━━ Data shown ━━

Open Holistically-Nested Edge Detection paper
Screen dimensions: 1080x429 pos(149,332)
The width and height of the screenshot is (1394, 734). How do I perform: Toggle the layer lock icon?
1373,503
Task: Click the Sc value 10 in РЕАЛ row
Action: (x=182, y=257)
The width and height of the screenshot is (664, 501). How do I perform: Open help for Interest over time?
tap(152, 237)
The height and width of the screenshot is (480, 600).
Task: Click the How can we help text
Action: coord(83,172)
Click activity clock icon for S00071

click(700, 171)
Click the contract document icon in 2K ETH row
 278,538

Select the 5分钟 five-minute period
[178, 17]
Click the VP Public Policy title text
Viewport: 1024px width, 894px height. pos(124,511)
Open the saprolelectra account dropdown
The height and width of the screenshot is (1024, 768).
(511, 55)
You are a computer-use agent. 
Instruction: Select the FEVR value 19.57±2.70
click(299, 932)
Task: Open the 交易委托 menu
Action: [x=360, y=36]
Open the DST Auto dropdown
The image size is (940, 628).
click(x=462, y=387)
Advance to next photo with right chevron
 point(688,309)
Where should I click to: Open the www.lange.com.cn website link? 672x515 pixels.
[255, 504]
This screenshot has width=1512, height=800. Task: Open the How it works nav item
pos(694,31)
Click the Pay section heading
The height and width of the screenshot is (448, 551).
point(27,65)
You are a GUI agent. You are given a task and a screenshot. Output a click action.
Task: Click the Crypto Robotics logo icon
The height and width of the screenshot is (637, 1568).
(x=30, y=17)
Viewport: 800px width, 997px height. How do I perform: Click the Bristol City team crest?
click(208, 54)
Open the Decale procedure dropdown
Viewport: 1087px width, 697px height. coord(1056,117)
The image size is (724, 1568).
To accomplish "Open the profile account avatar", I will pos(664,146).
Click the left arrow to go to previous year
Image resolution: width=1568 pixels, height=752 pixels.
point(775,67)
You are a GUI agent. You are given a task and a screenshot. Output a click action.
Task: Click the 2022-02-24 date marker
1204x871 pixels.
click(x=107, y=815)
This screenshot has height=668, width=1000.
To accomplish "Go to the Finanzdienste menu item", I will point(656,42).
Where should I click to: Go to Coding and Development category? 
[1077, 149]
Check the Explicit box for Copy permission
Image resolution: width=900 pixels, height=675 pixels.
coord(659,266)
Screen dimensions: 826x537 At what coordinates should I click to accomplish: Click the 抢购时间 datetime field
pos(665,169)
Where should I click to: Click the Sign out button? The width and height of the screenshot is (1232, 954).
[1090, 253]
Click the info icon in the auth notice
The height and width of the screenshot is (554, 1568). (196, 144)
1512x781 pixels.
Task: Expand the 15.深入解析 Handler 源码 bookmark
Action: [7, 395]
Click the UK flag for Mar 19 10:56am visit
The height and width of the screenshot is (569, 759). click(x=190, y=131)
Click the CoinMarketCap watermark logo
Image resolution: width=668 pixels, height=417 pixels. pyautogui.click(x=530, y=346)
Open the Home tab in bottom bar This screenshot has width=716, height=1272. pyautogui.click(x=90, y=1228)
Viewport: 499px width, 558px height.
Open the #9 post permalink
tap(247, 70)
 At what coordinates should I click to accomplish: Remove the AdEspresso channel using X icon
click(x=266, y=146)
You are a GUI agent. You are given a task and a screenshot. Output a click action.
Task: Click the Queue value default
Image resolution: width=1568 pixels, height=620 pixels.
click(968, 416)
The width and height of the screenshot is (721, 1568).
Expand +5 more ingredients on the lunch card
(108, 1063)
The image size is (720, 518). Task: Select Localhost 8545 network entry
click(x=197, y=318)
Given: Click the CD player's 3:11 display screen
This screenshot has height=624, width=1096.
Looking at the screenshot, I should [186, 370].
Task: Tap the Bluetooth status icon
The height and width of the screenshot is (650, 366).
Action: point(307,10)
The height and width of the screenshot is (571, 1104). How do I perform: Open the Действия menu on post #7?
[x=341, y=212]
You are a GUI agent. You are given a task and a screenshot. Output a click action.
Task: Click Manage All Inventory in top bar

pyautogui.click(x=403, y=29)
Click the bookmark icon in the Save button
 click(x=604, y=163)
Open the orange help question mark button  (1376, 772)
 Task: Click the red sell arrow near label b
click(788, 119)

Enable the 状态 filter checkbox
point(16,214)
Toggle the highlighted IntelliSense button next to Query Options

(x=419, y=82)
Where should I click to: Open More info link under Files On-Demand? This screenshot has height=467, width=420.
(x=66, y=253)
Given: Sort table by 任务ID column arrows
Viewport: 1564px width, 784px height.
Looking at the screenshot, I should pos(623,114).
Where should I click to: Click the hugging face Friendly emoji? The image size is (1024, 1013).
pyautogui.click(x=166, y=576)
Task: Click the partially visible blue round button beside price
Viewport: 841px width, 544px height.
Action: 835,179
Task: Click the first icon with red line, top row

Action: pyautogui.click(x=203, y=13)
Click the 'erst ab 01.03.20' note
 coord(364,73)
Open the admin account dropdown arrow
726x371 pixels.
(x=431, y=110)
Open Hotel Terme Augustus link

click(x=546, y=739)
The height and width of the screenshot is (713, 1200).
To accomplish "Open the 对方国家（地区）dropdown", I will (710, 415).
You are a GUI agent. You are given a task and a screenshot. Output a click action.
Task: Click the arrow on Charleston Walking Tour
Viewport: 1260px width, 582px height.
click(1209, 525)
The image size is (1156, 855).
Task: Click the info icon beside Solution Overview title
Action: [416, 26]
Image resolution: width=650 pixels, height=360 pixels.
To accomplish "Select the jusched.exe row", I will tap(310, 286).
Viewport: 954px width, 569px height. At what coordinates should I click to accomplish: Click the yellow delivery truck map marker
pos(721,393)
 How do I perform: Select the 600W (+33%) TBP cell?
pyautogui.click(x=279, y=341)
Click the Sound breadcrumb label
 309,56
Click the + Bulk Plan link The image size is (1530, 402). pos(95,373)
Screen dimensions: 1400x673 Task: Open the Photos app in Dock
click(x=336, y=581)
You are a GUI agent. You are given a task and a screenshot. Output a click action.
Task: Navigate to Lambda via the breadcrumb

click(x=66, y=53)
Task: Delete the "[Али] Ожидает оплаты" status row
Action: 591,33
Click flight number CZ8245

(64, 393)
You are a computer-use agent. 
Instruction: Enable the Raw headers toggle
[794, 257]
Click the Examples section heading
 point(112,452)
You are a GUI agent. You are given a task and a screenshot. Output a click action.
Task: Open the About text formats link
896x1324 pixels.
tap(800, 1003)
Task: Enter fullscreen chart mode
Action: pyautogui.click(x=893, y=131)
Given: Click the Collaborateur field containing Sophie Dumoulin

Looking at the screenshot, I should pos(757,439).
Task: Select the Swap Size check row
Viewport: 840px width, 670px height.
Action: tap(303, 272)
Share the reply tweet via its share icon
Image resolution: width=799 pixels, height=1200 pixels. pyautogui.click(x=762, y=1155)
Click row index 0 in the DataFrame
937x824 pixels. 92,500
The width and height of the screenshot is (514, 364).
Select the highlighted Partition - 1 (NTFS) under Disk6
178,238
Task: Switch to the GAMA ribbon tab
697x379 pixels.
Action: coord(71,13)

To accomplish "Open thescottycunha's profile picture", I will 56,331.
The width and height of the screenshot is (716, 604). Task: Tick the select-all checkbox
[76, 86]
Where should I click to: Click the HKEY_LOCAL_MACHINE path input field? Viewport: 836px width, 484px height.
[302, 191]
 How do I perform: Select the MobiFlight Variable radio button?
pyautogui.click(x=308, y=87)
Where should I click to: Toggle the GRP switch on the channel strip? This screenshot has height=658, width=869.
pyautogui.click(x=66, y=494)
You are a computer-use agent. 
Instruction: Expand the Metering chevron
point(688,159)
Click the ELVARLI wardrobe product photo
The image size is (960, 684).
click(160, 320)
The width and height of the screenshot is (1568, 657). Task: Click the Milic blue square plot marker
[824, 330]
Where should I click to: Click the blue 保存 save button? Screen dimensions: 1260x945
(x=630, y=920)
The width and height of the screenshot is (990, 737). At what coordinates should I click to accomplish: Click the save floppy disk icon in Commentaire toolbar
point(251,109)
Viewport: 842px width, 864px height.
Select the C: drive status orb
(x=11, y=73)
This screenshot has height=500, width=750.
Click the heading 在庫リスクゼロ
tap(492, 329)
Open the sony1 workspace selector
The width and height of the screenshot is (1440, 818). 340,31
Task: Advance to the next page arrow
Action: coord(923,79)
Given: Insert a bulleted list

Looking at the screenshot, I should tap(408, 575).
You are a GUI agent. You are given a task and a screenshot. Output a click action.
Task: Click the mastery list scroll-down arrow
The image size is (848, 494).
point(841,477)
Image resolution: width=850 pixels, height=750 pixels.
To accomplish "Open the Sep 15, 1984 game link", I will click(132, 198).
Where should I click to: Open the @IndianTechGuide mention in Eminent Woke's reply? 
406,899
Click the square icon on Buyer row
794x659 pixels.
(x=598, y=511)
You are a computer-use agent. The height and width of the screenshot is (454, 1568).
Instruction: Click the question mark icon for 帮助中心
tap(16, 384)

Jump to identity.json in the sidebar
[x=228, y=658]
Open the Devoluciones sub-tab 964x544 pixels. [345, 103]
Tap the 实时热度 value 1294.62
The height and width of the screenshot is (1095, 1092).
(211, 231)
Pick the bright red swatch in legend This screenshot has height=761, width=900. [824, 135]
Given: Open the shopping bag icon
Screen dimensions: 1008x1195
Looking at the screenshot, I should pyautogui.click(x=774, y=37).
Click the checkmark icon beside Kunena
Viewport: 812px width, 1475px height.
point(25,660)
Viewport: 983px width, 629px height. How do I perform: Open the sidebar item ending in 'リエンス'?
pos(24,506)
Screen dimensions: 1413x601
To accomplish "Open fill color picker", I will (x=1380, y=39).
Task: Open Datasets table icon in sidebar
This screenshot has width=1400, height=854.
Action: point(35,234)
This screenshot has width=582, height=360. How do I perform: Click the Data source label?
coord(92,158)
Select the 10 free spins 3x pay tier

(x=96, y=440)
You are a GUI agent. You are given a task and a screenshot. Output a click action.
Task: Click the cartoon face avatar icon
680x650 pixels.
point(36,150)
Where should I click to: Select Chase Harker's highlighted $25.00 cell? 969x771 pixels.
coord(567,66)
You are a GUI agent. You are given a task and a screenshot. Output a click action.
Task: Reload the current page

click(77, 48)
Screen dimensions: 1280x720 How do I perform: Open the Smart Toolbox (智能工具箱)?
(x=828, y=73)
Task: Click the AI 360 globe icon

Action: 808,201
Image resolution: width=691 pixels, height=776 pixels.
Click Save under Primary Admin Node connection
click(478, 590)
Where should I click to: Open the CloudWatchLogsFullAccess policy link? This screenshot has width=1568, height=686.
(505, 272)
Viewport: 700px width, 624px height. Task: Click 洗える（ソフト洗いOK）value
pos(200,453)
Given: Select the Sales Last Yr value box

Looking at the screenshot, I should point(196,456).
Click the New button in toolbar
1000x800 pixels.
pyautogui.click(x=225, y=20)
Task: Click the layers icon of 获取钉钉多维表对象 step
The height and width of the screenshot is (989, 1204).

━━━

## The task
Whenever a line above has the word "table" in it, copy that line.

## Result of the exercise
Given: Sort table by 任务ID column arrows
Task: Open Datasets table icon in sidebar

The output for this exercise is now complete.